TASK INPUT Block Start

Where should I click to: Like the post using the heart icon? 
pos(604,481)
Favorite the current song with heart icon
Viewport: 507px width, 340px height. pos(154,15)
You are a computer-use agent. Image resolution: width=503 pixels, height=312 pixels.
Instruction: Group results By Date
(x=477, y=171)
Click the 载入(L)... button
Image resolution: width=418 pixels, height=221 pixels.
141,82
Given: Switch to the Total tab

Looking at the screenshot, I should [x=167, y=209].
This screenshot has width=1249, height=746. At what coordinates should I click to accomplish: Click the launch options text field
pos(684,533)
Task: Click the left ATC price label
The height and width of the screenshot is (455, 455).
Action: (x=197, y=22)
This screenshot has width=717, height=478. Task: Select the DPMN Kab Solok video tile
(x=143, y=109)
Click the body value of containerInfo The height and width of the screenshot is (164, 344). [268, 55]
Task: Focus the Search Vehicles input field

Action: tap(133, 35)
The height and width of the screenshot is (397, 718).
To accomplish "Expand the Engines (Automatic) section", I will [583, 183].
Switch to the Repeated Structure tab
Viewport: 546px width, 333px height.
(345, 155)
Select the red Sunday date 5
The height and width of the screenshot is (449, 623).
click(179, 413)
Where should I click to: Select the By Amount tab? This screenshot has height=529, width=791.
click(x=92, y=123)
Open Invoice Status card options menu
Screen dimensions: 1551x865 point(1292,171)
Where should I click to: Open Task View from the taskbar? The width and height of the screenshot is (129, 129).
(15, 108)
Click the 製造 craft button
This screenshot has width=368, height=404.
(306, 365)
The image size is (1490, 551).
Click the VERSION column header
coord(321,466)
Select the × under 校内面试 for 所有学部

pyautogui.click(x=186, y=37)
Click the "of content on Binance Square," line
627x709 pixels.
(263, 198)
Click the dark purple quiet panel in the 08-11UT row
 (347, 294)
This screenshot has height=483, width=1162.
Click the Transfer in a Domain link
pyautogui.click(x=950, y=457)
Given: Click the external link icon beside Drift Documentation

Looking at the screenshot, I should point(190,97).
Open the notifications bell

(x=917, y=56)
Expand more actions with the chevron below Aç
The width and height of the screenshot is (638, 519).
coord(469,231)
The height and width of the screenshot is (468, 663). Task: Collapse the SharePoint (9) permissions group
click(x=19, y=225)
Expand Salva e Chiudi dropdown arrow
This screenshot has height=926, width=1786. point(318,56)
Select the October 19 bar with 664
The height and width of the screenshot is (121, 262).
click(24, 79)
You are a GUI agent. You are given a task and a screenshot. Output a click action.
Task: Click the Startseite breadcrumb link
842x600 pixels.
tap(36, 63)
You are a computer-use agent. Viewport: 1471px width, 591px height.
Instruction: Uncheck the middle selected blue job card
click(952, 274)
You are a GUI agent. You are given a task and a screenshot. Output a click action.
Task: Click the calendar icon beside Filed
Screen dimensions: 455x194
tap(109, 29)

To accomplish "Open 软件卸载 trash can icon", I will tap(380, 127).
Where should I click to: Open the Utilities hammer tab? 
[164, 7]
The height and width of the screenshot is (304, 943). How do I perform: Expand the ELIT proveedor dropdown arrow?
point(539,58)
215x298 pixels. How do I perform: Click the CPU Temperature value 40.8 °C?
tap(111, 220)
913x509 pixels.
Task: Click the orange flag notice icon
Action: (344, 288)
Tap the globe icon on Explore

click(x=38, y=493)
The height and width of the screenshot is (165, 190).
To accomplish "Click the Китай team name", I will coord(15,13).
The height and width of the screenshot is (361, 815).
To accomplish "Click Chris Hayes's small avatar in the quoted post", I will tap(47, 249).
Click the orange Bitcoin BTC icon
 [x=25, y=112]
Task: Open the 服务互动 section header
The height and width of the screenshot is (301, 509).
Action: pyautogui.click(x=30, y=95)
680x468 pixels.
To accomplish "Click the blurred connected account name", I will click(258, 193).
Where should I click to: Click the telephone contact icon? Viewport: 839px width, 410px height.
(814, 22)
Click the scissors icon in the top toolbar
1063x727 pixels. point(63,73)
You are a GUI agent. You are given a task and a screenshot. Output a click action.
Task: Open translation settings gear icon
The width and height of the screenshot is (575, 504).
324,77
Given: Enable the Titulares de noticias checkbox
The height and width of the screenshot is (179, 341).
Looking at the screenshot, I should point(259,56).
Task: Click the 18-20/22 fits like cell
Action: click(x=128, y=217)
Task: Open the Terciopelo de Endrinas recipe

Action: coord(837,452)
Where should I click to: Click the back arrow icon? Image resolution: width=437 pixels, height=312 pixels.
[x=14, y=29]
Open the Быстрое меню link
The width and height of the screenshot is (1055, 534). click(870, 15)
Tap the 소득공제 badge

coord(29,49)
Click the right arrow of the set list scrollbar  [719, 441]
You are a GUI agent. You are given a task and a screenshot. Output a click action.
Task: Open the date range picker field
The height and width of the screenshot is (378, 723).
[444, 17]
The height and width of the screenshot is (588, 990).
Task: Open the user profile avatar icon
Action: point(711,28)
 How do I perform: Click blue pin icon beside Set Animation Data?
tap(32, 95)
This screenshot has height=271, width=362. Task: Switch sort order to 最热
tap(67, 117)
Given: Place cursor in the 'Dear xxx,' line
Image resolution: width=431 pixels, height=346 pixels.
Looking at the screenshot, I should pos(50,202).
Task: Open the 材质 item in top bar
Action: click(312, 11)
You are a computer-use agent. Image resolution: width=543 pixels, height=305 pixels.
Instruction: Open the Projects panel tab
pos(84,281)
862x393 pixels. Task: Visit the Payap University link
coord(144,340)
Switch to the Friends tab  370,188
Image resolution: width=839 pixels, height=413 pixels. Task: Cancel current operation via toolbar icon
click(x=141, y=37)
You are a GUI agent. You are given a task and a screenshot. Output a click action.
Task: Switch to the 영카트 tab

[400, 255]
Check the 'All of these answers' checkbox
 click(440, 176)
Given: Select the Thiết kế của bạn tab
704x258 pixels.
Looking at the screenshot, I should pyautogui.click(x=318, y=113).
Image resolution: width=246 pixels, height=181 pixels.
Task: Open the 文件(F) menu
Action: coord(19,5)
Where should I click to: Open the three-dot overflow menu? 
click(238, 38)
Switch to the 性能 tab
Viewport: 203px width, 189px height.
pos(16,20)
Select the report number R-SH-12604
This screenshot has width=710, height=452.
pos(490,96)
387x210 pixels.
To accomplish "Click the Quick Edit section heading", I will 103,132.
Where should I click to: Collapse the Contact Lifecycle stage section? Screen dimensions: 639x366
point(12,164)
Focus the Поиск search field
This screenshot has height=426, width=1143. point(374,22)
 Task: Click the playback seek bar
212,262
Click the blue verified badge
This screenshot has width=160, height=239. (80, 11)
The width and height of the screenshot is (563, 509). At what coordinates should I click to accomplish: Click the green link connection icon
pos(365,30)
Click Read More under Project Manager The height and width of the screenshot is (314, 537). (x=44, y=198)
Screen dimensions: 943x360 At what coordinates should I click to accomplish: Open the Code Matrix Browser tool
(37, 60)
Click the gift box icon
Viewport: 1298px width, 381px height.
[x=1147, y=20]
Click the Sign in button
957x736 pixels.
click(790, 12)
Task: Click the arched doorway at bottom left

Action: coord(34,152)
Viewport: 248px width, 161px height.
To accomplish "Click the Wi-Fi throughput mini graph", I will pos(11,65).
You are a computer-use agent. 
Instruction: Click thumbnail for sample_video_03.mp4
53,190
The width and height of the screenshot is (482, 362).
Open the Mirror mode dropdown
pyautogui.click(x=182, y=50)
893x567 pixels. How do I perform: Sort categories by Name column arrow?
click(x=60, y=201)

TASK INPUT Block End

* AIM OF THE TASK *
Faithfully transcribe the whole of the data.

* WRITTEN SOLUTION *
Where should I click to: Like the post using the heart icon? 
pos(604,481)
Favorite the current song with heart icon
Viewport: 507px width, 340px height. pos(154,15)
You are a computer-use agent. Image resolution: width=503 pixels, height=312 pixels.
Instruction: Group results By Date
(x=477, y=171)
Click the 载入(L)... button
Image resolution: width=418 pixels, height=221 pixels.
141,82
Given: Switch to the Total tab

Looking at the screenshot, I should [x=167, y=209].
This screenshot has width=1249, height=746. At what coordinates should I click to accomplish: Click the launch options text field
pos(684,533)
Task: Click the left ATC price label
The height and width of the screenshot is (455, 455).
Action: (x=197, y=22)
This screenshot has width=717, height=478. Task: Select the DPMN Kab Solok video tile
(x=143, y=109)
Click the body value of containerInfo The height and width of the screenshot is (164, 344). [268, 55]
Task: Focus the Search Vehicles input field

Action: tap(133, 35)
The height and width of the screenshot is (397, 718).
To accomplish "Expand the Engines (Automatic) section", I will [583, 183].
Switch to the Repeated Structure tab
Viewport: 546px width, 333px height.
(345, 155)
Select the red Sunday date 5
The height and width of the screenshot is (449, 623).
click(179, 413)
Where should I click to: Select the By Amount tab? This screenshot has height=529, width=791.
click(x=92, y=123)
Open Invoice Status card options menu
Screen dimensions: 1551x865 point(1292,171)
Where should I click to: Open Task View from the taskbar? The width and height of the screenshot is (129, 129).
(15, 108)
Click the 製造 craft button
This screenshot has width=368, height=404.
(306, 365)
The image size is (1490, 551).
Click the VERSION column header
coord(321,466)
Select the × under 校内面试 for 所有学部

pyautogui.click(x=186, y=37)
Click the "of content on Binance Square," line
627x709 pixels.
(263, 198)
Click the dark purple quiet panel in the 08-11UT row
 (347, 294)
This screenshot has height=483, width=1162.
Click the Transfer in a Domain link
pyautogui.click(x=950, y=457)
Given: Click the external link icon beside Drift Documentation

Looking at the screenshot, I should point(190,97).
Open the notifications bell

(x=917, y=56)
Expand more actions with the chevron below Aç
The width and height of the screenshot is (638, 519).
coord(469,231)
The height and width of the screenshot is (468, 663). Task: Collapse the SharePoint (9) permissions group
click(x=19, y=225)
Expand Salva e Chiudi dropdown arrow
This screenshot has height=926, width=1786. point(318,56)
Select the October 19 bar with 664
The height and width of the screenshot is (121, 262).
click(24, 79)
You are a GUI agent. You are given a task and a screenshot. Output a click action.
Task: Click the Startseite breadcrumb link
842x600 pixels.
tap(36, 63)
You are a computer-use agent. Viewport: 1471px width, 591px height.
Instruction: Uncheck the middle selected blue job card
click(952, 274)
You are a GUI agent. You are given a task and a screenshot. Output a click action.
Task: Click the calendar icon beside Filed
Screen dimensions: 455x194
tap(109, 29)

To accomplish "Open 软件卸载 trash can icon", I will tap(380, 127).
Where should I click to: Open the Utilities hammer tab? 
[164, 7]
The height and width of the screenshot is (304, 943). How do I perform: Expand the ELIT proveedor dropdown arrow?
point(539,58)
215x298 pixels. How do I perform: Click the CPU Temperature value 40.8 °C?
tap(111, 220)
913x509 pixels.
Task: Click the orange flag notice icon
Action: (344, 288)
Tap the globe icon on Explore

click(x=38, y=493)
The height and width of the screenshot is (165, 190).
To accomplish "Click the Китай team name", I will coord(15,13).
The height and width of the screenshot is (361, 815).
To accomplish "Click Chris Hayes's small avatar in the quoted post", I will tap(47, 249).
Click the orange Bitcoin BTC icon
 [x=25, y=112]
Task: Open the 服务互动 section header
The height and width of the screenshot is (301, 509).
Action: pyautogui.click(x=30, y=95)
680x468 pixels.
To accomplish "Click the blurred connected account name", I will click(258, 193).
Where should I click to: Click the telephone contact icon? Viewport: 839px width, 410px height.
(814, 22)
Click the scissors icon in the top toolbar
1063x727 pixels. point(63,73)
You are a GUI agent. You are given a task and a screenshot. Output a click action.
Task: Open translation settings gear icon
The width and height of the screenshot is (575, 504).
324,77
Given: Enable the Titulares de noticias checkbox
The height and width of the screenshot is (179, 341).
Looking at the screenshot, I should point(259,56).
Task: Click the 18-20/22 fits like cell
Action: click(x=128, y=217)
Task: Open the Terciopelo de Endrinas recipe

Action: coord(837,452)
Where should I click to: Click the back arrow icon? Image resolution: width=437 pixels, height=312 pixels.
[x=14, y=29]
Open the Быстрое меню link
The width and height of the screenshot is (1055, 534). click(870, 15)
Tap the 소득공제 badge

coord(29,49)
Click the right arrow of the set list scrollbar  [719, 441]
You are a GUI agent. You are given a task and a screenshot. Output a click action.
Task: Open the date range picker field
The height and width of the screenshot is (378, 723).
[444, 17]
The height and width of the screenshot is (588, 990).
Task: Open the user profile avatar icon
Action: point(711,28)
 How do I perform: Click blue pin icon beside Set Animation Data?
tap(32, 95)
This screenshot has height=271, width=362. Task: Switch sort order to 最热
tap(67, 117)
Given: Place cursor in the 'Dear xxx,' line
Image resolution: width=431 pixels, height=346 pixels.
Looking at the screenshot, I should pos(50,202).
Task: Open the 材质 item in top bar
Action: click(312, 11)
You are a computer-use agent. Image resolution: width=543 pixels, height=305 pixels.
Instruction: Open the Projects panel tab
pos(84,281)
862x393 pixels. Task: Visit the Payap University link
coord(144,340)
Switch to the Friends tab  370,188
Image resolution: width=839 pixels, height=413 pixels. Task: Cancel current operation via toolbar icon
click(x=141, y=37)
You are a GUI agent. You are given a task and a screenshot. Output a click action.
Task: Switch to the 영카트 tab

[400, 255]
Check the 'All of these answers' checkbox
 click(440, 176)
Given: Select the Thiết kế của bạn tab
704x258 pixels.
Looking at the screenshot, I should pyautogui.click(x=318, y=113).
Image resolution: width=246 pixels, height=181 pixels.
Task: Open the 文件(F) menu
Action: coord(19,5)
Where should I click to: Open the three-dot overflow menu? 
click(238, 38)
Switch to the 性能 tab
Viewport: 203px width, 189px height.
pos(16,20)
Select the report number R-SH-12604
This screenshot has width=710, height=452.
pos(490,96)
387x210 pixels.
To accomplish "Click the Quick Edit section heading", I will 103,132.
Where should I click to: Collapse the Contact Lifecycle stage section? Screen dimensions: 639x366
point(12,164)
Focus the Поиск search field
This screenshot has height=426, width=1143. point(374,22)
 Task: Click the playback seek bar
212,262
Click the blue verified badge
This screenshot has width=160, height=239. (80, 11)
The width and height of the screenshot is (563, 509). At what coordinates should I click to accomplish: Click the green link connection icon
pos(365,30)
Click Read More under Project Manager The height and width of the screenshot is (314, 537). (x=44, y=198)
Screen dimensions: 943x360 At what coordinates should I click to accomplish: Open the Code Matrix Browser tool
(37, 60)
Click the gift box icon
Viewport: 1298px width, 381px height.
[x=1147, y=20]
Click the Sign in button
957x736 pixels.
click(790, 12)
Task: Click the arched doorway at bottom left

Action: coord(34,152)
Viewport: 248px width, 161px height.
To accomplish "Click the Wi-Fi throughput mini graph", I will pos(11,65).
You are a computer-use agent. 
Instruction: Click thumbnail for sample_video_03.mp4
53,190
The width and height of the screenshot is (482, 362).
Open the Mirror mode dropdown
pyautogui.click(x=182, y=50)
893x567 pixels. How do I perform: Sort categories by Name column arrow?
click(x=60, y=201)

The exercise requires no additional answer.